Stress responses and dynamic equilibrium: Key determinants of aging in the C. elegans clk-1 mutant

Abstract

Systems biology is a helpful approach to study complex processes such as aging. Indeed, integrating experimental data with mathematical models and bioinformatics can help us to better understand the aging process.The long-lived mutants of C. elegans have generated extensive data about the molecular and cellular mechanisms involved in aging. Among these mutants, clk-1 is a well-studied gene that encodes for a ubiquitin precursor and exhibits a pleiotropic phenotype during aging, characterized by slow rate behaviors, high levels of mitochondrial ROS, autophagy induction, and metabolic changes. However, further elucidation is required to disentangle the relationship between these molecular changes and the phenotype (lifespan extension and changes in pharyngeal pumping, swimming, and defecation). We combined experimental data and modeling tools to represent the genetic interactions with a boolean network.
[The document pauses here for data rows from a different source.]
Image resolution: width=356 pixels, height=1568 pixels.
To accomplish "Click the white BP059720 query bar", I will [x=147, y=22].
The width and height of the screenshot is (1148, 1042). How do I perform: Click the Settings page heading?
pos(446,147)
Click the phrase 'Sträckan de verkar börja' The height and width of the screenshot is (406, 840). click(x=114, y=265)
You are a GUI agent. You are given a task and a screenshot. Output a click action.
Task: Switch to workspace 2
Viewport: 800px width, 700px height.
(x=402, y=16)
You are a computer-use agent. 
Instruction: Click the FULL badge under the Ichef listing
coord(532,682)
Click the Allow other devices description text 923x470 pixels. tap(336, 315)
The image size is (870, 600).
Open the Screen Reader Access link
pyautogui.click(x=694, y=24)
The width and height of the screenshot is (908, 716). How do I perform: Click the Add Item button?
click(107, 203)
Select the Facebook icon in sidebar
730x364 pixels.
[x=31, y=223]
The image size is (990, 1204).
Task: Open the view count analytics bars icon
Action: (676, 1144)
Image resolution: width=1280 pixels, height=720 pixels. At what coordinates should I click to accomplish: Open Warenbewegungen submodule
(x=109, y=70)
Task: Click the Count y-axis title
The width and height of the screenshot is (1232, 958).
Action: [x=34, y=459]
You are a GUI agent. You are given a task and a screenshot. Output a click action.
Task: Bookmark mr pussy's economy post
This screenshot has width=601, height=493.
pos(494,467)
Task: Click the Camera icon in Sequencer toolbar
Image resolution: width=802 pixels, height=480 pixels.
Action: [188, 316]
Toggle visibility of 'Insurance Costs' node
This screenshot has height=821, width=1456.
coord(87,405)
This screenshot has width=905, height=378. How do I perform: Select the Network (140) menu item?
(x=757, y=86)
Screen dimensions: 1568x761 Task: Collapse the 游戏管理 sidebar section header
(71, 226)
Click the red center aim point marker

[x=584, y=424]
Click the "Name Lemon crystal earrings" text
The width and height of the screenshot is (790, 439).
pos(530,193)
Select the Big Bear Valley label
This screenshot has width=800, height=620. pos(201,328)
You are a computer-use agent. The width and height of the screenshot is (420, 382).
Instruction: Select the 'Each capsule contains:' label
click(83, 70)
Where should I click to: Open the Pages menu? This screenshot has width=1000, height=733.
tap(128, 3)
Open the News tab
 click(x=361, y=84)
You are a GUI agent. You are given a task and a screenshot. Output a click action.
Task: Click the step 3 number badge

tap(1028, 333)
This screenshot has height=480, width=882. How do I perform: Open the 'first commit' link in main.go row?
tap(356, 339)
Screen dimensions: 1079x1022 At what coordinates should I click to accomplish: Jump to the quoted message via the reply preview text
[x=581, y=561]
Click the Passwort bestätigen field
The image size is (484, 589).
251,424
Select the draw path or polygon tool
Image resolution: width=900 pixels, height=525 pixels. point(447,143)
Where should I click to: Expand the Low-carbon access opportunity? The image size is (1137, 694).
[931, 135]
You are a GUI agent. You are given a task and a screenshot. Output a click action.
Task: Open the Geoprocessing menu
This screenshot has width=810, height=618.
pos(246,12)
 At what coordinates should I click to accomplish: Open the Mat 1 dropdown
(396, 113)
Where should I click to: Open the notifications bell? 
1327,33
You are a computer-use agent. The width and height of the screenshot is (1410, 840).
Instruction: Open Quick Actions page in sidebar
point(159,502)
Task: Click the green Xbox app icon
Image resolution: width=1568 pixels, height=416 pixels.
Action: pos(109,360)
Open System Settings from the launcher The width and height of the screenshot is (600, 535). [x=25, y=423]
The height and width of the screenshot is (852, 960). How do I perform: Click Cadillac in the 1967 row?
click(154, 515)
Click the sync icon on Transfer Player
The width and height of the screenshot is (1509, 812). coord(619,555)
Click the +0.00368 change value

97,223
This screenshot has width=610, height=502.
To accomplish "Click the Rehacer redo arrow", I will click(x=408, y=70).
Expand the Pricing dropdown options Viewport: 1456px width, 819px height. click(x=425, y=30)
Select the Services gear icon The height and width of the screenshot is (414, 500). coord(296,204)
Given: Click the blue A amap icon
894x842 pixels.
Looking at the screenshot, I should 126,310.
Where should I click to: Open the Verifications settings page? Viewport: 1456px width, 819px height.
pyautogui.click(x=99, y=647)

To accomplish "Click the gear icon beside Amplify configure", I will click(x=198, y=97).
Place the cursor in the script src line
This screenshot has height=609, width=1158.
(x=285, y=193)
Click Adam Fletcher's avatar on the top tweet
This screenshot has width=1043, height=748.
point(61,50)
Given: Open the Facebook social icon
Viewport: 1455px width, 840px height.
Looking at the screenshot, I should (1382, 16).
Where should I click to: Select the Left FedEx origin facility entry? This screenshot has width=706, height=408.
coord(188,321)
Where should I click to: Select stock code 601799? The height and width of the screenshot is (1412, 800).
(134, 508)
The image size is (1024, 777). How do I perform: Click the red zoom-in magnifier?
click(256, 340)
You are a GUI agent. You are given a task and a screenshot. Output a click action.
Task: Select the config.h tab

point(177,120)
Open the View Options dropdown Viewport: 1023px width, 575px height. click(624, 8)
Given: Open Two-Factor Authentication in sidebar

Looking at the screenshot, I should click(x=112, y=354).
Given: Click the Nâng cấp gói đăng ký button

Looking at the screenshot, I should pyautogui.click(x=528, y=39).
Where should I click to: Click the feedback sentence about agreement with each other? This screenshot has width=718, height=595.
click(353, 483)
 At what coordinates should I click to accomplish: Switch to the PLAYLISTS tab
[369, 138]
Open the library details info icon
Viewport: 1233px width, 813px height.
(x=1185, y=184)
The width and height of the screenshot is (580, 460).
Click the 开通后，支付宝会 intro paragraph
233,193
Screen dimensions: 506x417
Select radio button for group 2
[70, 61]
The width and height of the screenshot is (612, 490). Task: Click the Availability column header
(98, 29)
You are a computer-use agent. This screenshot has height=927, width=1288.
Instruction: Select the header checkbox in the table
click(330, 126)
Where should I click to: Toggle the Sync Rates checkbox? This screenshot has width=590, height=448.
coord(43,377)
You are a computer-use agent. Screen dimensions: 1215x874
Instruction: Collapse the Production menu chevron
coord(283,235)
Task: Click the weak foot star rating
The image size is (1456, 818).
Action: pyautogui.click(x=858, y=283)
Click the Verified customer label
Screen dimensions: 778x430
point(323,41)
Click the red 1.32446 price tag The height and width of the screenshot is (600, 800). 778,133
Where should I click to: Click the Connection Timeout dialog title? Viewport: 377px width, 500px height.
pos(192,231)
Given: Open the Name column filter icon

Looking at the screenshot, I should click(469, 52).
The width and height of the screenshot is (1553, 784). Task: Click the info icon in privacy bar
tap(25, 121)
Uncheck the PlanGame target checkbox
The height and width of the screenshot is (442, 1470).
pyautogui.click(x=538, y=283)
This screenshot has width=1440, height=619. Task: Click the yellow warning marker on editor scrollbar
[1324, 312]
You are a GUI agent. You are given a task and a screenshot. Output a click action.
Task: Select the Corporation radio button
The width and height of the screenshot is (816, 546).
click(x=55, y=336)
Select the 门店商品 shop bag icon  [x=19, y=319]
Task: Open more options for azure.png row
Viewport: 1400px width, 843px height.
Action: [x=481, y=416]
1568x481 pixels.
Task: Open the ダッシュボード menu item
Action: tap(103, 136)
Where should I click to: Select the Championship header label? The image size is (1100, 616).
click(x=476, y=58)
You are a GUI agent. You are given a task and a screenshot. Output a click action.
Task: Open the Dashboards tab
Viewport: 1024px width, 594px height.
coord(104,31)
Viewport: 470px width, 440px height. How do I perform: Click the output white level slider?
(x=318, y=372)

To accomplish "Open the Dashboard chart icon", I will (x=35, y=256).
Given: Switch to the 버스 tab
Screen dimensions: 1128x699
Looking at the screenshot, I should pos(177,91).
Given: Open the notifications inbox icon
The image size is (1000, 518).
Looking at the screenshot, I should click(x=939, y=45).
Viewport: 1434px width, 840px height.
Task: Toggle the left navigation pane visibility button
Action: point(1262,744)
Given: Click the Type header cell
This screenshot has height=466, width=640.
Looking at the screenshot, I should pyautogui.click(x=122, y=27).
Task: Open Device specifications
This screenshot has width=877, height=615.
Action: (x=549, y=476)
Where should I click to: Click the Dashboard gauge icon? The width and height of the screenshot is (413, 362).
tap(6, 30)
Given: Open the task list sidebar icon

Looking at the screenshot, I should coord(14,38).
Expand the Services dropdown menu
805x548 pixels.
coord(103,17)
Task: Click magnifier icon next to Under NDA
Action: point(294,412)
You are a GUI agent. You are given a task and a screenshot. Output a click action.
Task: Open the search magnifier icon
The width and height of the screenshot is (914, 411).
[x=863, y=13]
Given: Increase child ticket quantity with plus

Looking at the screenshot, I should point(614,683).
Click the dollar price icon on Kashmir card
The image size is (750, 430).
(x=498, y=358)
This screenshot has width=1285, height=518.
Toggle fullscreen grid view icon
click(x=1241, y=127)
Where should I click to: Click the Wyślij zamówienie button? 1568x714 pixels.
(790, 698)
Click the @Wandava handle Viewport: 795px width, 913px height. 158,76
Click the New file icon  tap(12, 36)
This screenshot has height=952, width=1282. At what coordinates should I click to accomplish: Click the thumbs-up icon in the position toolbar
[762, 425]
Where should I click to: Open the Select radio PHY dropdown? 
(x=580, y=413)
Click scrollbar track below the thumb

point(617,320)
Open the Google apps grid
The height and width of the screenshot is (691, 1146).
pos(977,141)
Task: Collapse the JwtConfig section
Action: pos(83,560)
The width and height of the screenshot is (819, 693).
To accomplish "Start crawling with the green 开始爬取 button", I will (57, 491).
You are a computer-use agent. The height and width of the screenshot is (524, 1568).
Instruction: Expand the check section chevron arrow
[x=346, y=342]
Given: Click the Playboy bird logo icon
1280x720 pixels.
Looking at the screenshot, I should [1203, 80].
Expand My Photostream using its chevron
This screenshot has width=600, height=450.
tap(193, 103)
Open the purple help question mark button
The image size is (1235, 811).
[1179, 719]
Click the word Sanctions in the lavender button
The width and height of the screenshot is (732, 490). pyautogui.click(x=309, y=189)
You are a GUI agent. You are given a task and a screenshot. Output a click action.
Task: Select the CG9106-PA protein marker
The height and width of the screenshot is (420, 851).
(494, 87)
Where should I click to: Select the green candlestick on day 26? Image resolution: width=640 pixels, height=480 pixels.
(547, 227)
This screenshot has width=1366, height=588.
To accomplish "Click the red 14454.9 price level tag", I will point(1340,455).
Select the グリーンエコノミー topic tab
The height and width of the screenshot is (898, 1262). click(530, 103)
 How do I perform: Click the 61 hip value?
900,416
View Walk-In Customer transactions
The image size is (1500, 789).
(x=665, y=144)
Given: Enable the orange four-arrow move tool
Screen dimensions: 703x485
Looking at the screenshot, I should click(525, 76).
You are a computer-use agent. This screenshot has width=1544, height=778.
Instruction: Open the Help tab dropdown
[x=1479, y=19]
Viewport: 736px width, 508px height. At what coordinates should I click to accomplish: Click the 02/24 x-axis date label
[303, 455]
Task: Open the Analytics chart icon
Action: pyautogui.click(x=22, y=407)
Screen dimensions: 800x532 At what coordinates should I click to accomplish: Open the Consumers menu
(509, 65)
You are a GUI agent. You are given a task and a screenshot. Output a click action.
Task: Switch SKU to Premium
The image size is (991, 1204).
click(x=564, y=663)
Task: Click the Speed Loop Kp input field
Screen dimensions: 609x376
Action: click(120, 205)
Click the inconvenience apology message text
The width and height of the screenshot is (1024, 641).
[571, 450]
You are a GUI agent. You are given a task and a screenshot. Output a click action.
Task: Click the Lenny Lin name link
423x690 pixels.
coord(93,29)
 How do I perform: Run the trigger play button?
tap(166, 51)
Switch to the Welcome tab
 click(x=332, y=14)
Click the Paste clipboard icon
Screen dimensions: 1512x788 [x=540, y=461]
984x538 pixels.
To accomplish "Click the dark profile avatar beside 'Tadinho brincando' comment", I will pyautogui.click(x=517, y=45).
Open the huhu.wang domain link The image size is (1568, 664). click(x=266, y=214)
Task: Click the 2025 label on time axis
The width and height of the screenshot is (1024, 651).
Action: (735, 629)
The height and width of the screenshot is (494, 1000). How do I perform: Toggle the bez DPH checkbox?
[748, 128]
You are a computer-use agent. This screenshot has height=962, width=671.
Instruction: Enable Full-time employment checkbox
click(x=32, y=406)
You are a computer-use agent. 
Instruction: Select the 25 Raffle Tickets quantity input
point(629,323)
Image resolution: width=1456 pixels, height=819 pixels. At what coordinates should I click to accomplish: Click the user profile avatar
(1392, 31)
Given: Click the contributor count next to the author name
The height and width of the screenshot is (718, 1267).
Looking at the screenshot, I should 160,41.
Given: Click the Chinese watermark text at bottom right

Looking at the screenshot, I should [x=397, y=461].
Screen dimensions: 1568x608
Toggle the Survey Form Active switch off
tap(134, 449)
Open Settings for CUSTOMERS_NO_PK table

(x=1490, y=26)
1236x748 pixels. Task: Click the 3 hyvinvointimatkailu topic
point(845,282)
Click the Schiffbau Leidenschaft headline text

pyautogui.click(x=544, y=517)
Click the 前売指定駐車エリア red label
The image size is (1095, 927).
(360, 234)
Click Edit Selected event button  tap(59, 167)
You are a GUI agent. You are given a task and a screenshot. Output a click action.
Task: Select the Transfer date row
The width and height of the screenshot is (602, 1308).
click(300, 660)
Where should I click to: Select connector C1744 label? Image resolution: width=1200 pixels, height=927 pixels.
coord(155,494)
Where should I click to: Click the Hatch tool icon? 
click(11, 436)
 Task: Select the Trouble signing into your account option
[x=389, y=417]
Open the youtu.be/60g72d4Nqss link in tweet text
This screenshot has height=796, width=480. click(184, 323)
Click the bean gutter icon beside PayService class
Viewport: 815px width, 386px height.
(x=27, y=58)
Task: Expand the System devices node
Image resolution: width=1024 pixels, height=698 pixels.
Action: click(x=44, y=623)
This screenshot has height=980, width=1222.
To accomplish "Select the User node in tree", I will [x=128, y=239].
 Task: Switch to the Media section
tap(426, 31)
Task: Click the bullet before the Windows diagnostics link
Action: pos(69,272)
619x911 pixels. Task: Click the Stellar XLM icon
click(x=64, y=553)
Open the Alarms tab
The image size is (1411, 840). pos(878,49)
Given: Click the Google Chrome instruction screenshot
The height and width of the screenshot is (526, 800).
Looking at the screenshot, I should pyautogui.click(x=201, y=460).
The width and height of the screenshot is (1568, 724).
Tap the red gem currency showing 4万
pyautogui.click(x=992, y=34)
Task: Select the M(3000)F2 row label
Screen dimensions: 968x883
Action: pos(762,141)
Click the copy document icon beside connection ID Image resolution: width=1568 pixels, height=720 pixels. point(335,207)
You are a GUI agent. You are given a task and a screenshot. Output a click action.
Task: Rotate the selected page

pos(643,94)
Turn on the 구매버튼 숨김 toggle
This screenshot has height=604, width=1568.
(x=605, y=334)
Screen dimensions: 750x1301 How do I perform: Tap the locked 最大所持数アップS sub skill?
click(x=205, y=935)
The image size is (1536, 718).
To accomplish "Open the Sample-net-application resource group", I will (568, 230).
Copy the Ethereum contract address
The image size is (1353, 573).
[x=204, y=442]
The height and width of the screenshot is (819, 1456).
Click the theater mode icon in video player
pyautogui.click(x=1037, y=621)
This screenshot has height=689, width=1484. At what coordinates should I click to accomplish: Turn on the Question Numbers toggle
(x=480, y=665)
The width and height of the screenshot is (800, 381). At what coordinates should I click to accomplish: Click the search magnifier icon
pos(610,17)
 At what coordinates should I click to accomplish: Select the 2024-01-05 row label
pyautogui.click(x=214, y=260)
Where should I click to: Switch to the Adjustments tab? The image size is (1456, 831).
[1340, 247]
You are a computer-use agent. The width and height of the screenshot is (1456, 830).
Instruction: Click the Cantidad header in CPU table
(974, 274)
We then inferred the differential equations for each node , following the boolean rules, to achieve a continuous approach. The results show that aak-2 (AMPK) is a critical gene for the long lifespan of clk-1, given its essential role in the induction of a stress response observed in the network attractors and the health condition and lifespan. To define the health condition of the strains (N2, clk-1, aak-2, and clk-1;aak-2), we propose a novel health index estimation based on the attrition of neuromuscular behaviors. We found that the attractor properties in the clk-1 mutant widely depend on a cyclic regulation for the stress response. From our findings, we infer that while stress responses can increase lifespan, health primarily relies on the amount of damage.